Conference proceeding
Published 2024
Neural Information Processing (ICONIP 2024), 2296, 102 - 117
Neural Information Processing 31st International Conference (ICONIP 2024), 02/12/2024–06/12/2024, Auckland, New Zealand
The transmission of African swine fever (ASF) could be influenced by temperature and rainfall, particularly through the transmission of wild boars. Australia's ASF risk assessment capabilities can be further enhanced by analyzing the impact of temperature and precipitation on ASF. As there are currently no cases of ASF in Australia, this study utilized Poland's ASF-wild boar cases between 2018 and 2021 to establish a risk assessment model for Australia. Two methods were adopted to model the risk by analyzing the correlation between the number of ASF-wild boar cases, and the temperature and rainfall. The two methods used were linear regression and fuzzy inference systems.
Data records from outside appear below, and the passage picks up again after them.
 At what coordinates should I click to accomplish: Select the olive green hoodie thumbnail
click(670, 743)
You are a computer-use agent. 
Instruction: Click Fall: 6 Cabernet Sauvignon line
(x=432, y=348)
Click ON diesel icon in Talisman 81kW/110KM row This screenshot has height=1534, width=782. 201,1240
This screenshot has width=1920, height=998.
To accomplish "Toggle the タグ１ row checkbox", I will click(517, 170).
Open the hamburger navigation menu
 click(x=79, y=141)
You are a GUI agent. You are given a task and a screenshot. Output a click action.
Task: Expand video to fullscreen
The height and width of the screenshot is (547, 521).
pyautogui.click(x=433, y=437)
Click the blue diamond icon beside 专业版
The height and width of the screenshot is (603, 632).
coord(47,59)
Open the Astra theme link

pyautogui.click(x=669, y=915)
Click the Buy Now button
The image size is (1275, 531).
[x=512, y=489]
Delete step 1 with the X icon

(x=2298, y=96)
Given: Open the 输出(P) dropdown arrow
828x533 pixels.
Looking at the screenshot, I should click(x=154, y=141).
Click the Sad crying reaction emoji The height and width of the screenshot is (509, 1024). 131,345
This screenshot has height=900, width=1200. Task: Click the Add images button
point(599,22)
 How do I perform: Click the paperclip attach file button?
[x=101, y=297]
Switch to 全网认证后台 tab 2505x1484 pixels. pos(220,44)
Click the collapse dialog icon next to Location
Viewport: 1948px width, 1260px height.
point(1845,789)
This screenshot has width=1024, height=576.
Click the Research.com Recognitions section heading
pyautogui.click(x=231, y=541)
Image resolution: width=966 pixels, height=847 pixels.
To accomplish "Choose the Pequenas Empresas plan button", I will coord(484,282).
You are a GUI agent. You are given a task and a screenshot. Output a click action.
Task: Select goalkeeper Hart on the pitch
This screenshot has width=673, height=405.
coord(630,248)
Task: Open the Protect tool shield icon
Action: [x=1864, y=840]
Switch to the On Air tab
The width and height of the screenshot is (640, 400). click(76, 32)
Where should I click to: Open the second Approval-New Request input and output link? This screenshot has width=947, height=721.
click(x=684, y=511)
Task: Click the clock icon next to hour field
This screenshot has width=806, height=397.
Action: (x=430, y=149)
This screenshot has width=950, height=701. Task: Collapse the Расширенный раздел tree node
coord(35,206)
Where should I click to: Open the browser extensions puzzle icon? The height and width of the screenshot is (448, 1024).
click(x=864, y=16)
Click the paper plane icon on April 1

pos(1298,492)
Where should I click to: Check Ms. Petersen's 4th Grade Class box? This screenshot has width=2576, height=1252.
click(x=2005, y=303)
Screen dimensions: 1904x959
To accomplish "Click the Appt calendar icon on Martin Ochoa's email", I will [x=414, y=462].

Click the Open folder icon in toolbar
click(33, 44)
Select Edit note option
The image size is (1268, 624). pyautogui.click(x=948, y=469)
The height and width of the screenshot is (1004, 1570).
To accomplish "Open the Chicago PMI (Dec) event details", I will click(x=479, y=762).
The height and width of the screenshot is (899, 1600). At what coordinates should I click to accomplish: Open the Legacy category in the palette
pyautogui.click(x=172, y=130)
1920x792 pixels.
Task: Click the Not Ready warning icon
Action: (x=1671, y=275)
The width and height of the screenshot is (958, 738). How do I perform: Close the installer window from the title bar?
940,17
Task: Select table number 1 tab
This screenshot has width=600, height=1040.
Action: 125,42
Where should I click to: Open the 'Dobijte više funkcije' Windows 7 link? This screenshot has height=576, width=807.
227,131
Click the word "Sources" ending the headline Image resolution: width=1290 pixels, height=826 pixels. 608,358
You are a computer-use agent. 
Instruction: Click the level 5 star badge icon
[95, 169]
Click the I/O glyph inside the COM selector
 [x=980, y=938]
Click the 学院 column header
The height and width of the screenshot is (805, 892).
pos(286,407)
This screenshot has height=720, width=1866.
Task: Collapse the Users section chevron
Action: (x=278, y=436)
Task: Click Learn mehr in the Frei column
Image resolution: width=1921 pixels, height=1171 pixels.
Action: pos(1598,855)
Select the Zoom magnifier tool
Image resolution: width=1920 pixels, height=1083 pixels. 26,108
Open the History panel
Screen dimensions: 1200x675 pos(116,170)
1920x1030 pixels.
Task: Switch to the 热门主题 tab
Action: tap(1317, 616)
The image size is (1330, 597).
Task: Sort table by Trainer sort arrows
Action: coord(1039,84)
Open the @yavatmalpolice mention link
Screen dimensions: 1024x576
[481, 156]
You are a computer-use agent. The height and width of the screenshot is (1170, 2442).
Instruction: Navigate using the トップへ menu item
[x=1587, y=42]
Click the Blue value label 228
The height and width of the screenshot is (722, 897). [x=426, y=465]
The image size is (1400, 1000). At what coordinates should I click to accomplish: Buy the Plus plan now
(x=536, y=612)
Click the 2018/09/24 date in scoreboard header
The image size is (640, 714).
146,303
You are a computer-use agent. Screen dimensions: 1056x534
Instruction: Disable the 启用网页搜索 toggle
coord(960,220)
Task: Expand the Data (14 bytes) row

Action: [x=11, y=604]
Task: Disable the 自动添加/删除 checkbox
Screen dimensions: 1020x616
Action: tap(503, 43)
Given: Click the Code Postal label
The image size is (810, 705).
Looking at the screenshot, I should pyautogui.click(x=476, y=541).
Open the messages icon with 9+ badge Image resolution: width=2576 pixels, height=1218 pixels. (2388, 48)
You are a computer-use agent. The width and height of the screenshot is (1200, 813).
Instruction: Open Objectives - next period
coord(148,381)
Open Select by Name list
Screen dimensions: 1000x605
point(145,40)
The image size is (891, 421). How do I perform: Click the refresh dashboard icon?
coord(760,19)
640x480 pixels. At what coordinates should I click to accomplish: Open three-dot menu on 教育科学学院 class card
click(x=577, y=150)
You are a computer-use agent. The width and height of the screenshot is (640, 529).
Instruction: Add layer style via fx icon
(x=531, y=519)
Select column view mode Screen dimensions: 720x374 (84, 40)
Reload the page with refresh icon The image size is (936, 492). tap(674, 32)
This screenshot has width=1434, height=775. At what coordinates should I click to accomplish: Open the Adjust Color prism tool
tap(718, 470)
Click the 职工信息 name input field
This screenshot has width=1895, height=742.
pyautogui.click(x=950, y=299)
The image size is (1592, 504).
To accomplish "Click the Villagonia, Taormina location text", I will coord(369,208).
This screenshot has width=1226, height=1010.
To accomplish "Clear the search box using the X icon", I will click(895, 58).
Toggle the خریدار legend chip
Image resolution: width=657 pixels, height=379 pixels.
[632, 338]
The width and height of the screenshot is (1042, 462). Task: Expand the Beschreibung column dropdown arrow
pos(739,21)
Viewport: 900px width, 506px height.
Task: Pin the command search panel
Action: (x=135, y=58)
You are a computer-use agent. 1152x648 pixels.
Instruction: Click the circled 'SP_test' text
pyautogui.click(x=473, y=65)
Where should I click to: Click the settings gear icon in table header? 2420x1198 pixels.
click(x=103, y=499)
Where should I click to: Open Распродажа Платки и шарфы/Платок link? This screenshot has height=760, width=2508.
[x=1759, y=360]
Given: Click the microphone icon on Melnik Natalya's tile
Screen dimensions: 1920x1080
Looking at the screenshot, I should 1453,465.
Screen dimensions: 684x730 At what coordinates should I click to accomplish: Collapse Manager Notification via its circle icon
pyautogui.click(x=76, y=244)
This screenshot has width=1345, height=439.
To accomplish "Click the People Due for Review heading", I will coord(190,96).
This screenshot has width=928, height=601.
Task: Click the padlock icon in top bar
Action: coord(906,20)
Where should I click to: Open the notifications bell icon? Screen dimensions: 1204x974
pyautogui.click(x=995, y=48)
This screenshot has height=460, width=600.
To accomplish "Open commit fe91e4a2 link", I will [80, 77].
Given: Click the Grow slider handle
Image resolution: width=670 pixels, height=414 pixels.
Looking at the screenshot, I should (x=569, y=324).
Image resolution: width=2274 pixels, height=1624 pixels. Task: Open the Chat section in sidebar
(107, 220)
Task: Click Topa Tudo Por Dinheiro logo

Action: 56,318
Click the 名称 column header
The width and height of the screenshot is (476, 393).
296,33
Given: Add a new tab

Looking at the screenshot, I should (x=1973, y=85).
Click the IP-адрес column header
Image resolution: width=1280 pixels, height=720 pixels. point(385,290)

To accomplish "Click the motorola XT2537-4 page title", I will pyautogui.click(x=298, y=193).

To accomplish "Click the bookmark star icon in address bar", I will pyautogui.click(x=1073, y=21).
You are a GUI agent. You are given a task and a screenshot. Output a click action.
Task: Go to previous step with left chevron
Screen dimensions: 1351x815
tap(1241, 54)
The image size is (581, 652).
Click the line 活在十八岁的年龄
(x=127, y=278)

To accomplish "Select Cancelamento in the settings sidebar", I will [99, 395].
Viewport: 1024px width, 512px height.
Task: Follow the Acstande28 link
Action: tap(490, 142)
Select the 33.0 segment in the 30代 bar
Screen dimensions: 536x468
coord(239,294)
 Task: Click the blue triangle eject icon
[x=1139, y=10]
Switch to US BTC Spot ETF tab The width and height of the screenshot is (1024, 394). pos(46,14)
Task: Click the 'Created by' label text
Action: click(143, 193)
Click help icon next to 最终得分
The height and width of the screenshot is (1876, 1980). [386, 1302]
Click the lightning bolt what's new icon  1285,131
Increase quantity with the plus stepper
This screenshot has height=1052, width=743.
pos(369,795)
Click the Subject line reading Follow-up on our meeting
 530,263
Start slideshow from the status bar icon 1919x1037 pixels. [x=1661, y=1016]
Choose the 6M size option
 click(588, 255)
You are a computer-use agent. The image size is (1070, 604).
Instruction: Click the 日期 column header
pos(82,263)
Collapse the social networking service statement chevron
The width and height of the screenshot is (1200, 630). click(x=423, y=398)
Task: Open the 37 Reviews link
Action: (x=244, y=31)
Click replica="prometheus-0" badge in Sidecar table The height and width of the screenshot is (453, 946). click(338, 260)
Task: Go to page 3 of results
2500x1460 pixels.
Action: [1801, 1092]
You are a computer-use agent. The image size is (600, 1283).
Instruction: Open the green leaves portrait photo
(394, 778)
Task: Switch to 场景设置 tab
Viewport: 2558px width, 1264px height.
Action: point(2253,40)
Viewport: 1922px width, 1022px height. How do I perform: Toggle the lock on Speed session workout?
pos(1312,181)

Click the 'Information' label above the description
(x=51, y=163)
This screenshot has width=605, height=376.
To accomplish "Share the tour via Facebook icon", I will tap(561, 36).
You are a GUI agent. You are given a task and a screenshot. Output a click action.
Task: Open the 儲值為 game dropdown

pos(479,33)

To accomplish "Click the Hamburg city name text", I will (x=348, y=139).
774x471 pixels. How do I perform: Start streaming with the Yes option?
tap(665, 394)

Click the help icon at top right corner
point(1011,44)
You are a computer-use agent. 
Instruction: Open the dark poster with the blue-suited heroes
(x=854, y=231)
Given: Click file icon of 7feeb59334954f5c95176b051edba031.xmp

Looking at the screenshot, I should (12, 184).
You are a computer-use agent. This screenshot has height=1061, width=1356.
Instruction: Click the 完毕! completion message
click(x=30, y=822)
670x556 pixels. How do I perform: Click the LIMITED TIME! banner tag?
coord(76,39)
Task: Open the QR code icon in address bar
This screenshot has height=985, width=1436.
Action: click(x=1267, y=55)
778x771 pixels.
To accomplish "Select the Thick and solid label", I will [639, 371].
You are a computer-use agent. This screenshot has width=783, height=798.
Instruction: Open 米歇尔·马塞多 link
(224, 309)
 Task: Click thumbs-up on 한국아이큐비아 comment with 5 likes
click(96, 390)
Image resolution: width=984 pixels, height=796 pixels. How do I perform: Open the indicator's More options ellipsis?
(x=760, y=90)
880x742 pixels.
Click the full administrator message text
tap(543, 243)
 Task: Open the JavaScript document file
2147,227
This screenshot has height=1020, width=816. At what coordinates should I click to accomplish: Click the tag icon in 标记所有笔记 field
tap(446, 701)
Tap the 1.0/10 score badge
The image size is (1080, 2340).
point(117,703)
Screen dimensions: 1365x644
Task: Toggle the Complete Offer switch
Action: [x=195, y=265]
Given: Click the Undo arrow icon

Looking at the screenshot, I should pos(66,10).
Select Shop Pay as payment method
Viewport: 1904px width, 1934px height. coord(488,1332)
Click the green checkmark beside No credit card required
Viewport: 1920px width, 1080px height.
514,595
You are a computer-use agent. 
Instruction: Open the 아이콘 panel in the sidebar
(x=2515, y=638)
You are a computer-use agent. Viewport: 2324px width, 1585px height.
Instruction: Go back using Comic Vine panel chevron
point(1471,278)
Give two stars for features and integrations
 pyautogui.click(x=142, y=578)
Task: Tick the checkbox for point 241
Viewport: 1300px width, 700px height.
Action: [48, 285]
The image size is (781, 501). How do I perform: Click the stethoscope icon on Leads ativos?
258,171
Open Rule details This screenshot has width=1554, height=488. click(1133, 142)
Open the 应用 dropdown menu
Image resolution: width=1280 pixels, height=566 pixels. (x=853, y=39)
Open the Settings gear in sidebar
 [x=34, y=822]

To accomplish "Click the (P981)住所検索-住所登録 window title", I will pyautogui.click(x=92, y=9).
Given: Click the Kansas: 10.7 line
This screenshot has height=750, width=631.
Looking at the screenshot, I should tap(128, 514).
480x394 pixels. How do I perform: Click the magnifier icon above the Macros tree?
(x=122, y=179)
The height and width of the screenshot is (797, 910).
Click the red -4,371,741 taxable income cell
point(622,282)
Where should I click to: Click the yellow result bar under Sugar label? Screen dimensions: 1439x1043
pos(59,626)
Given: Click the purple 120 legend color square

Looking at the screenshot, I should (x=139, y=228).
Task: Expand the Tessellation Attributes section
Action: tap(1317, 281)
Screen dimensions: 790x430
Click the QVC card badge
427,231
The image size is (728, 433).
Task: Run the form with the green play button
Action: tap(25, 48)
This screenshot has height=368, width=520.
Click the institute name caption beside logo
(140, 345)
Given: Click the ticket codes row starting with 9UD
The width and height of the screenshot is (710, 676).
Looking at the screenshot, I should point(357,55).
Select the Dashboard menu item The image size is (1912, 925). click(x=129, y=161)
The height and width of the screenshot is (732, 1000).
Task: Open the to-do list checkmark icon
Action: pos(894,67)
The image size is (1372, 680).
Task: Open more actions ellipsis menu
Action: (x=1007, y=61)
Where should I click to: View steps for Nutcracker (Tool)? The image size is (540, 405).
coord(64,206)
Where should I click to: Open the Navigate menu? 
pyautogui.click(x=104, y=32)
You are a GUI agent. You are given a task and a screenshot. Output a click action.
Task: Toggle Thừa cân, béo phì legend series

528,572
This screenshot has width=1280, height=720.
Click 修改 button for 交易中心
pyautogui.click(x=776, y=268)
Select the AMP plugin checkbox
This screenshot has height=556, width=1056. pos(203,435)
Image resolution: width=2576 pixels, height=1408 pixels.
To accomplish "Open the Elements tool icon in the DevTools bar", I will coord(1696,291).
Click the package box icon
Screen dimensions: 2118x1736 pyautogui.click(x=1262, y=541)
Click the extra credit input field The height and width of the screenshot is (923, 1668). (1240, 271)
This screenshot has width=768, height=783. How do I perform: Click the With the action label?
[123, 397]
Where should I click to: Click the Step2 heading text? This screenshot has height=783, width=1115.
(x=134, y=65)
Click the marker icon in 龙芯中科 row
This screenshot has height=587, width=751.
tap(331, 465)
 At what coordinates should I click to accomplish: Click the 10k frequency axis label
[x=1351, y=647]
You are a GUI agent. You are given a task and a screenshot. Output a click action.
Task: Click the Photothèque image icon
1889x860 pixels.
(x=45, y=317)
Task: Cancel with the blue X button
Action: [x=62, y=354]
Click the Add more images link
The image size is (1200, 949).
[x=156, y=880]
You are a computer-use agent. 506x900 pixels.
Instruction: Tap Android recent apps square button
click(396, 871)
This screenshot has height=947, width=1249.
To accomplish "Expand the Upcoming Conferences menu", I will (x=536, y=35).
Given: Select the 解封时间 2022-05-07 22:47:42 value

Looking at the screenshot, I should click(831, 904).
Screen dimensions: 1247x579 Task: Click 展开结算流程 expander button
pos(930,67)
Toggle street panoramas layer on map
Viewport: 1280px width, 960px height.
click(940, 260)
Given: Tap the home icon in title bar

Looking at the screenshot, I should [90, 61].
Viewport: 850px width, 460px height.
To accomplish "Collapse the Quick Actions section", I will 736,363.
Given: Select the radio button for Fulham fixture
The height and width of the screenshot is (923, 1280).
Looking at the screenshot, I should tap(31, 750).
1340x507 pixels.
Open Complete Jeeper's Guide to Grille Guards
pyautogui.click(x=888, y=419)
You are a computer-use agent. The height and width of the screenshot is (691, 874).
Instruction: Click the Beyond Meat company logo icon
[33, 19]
The aim is to develop a risk assessment analysis that can estimate the seasonal risk of ASF in Australia. The results from the two models showed that there is a significant relationship between the number of cases and the changes in the temperature, but has shown no prominent association with the amount of rainfall. To the best of our knowledge, this is the first model that conducts a seasonal assessment of ASF risk in Australia. The proposed technique used in modelling the Australia’s risk assessment is leading and can handle the incompleteness of data, making this a novel approach that can be used to build models for other countries or regions and also for different infectious diseases.